However, if you use non-POD types like (contrived example):

struct Integer
{
 int value;

 bool operator==(const Integer& rhs) const
 {
  return value==rhs.value;
 }

 bool operator!=(const Integer& rhs) const
 {
  return !(*this == rhs);
 }
};

It doesn't suffice to declare the comparison operators above, aditionally you have to declare:

bool operator==(const boost::reference_wrapper<Integer>& lhs, const Integer& rhs)
{
 return boost::unwrap_ref(lhs)==rhs;
}

And possibly also:

bool operator==(const Integer& lhs, const boost::reference_wrapper<Integer>& rhs)
{
 return lhs==boost::unwrap_ref(rhs);
}

In order to get the equivalent code to work:

Integer j = { 0 };
std::vector< boost::reference_wrapper<Integer> > js;
js.push_back(boost::ref(j));
std::cout << (std::find(js.begin(),js.end(),j)!=js.end()) << std::endl;

Now, I'm wondering if this is really the way it's meant to be done, since it's somewhat impractical. It just seems there should be a simpler solution, e.g. templates:

template<class T>
bool operator==(const boost::reference_wrapper<T>& lhs, const T& rhs)

• Supplied data:

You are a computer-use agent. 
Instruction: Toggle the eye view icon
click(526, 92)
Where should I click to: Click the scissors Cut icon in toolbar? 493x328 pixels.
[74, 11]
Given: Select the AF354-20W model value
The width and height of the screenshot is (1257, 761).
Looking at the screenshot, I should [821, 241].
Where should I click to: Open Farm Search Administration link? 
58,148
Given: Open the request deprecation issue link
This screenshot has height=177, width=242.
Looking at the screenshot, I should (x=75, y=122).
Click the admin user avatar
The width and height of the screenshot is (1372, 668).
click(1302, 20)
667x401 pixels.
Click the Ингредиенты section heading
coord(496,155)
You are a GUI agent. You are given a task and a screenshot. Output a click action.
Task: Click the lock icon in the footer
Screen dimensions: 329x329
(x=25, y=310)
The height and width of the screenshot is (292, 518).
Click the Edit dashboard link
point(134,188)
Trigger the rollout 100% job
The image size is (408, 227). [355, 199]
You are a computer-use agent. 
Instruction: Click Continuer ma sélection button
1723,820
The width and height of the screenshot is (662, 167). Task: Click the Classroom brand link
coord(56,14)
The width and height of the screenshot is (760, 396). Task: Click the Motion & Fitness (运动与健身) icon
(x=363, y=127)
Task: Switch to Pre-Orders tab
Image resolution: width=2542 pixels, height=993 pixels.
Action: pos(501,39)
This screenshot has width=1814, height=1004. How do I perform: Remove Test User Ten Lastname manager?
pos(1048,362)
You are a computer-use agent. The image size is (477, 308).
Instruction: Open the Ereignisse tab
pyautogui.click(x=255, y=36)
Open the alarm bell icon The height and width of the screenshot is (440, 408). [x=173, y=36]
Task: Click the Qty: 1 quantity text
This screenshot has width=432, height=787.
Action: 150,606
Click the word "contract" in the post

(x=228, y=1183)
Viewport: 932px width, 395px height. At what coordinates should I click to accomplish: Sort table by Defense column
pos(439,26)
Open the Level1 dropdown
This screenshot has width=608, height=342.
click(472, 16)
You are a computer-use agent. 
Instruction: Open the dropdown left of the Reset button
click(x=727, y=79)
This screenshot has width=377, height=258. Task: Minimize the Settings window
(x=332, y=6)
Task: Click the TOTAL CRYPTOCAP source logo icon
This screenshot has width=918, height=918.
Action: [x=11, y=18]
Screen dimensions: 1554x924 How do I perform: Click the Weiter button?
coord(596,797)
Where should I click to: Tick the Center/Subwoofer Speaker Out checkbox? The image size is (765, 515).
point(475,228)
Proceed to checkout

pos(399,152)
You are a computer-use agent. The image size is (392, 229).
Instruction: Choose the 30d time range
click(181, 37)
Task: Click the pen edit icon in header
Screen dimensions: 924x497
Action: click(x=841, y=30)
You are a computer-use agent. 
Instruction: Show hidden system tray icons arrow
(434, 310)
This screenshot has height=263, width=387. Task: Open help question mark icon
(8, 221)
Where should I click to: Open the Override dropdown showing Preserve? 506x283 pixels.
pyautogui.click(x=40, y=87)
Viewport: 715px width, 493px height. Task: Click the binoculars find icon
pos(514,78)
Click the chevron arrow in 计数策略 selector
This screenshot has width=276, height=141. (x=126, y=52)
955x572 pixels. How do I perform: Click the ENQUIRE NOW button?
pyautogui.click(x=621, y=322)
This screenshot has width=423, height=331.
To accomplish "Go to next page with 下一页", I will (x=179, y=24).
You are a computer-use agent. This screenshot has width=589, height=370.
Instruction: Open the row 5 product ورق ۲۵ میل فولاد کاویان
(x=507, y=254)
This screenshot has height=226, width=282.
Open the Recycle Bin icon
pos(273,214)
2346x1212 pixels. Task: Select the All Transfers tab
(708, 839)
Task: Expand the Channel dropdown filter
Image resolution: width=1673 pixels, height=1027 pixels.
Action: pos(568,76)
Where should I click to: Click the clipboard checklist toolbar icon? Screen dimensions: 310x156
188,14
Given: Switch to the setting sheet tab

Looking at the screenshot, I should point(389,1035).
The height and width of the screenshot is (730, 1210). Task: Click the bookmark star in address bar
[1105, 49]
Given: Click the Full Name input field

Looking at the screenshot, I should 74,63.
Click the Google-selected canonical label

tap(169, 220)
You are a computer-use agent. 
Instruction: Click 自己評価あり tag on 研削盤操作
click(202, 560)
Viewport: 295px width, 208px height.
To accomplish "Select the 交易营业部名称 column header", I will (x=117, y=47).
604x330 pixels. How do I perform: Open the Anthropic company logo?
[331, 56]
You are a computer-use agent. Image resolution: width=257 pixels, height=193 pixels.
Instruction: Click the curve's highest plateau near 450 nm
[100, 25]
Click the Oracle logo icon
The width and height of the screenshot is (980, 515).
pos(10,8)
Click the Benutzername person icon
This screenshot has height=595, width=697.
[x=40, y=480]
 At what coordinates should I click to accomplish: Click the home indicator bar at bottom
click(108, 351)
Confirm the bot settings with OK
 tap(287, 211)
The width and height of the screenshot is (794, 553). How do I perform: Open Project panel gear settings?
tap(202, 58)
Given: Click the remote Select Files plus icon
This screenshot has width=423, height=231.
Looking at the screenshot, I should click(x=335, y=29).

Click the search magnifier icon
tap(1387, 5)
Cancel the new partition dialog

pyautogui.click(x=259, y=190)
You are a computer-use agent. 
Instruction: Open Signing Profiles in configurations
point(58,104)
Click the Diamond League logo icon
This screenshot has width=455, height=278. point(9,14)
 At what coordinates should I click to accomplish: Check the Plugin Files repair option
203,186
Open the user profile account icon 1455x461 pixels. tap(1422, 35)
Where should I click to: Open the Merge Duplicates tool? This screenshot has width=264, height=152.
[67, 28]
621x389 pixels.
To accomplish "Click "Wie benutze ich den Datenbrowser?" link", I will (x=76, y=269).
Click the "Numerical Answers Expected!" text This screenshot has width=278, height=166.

• Directions: In the C++ excerpt, shorten the paragraph that begins "Now, I'm wondering" and keep its main points.

• Solution for this problem: The writer doubts this is the intended way to do it, since it's somewhat impractical, and thinks a simpler solution, such as templates, should exist.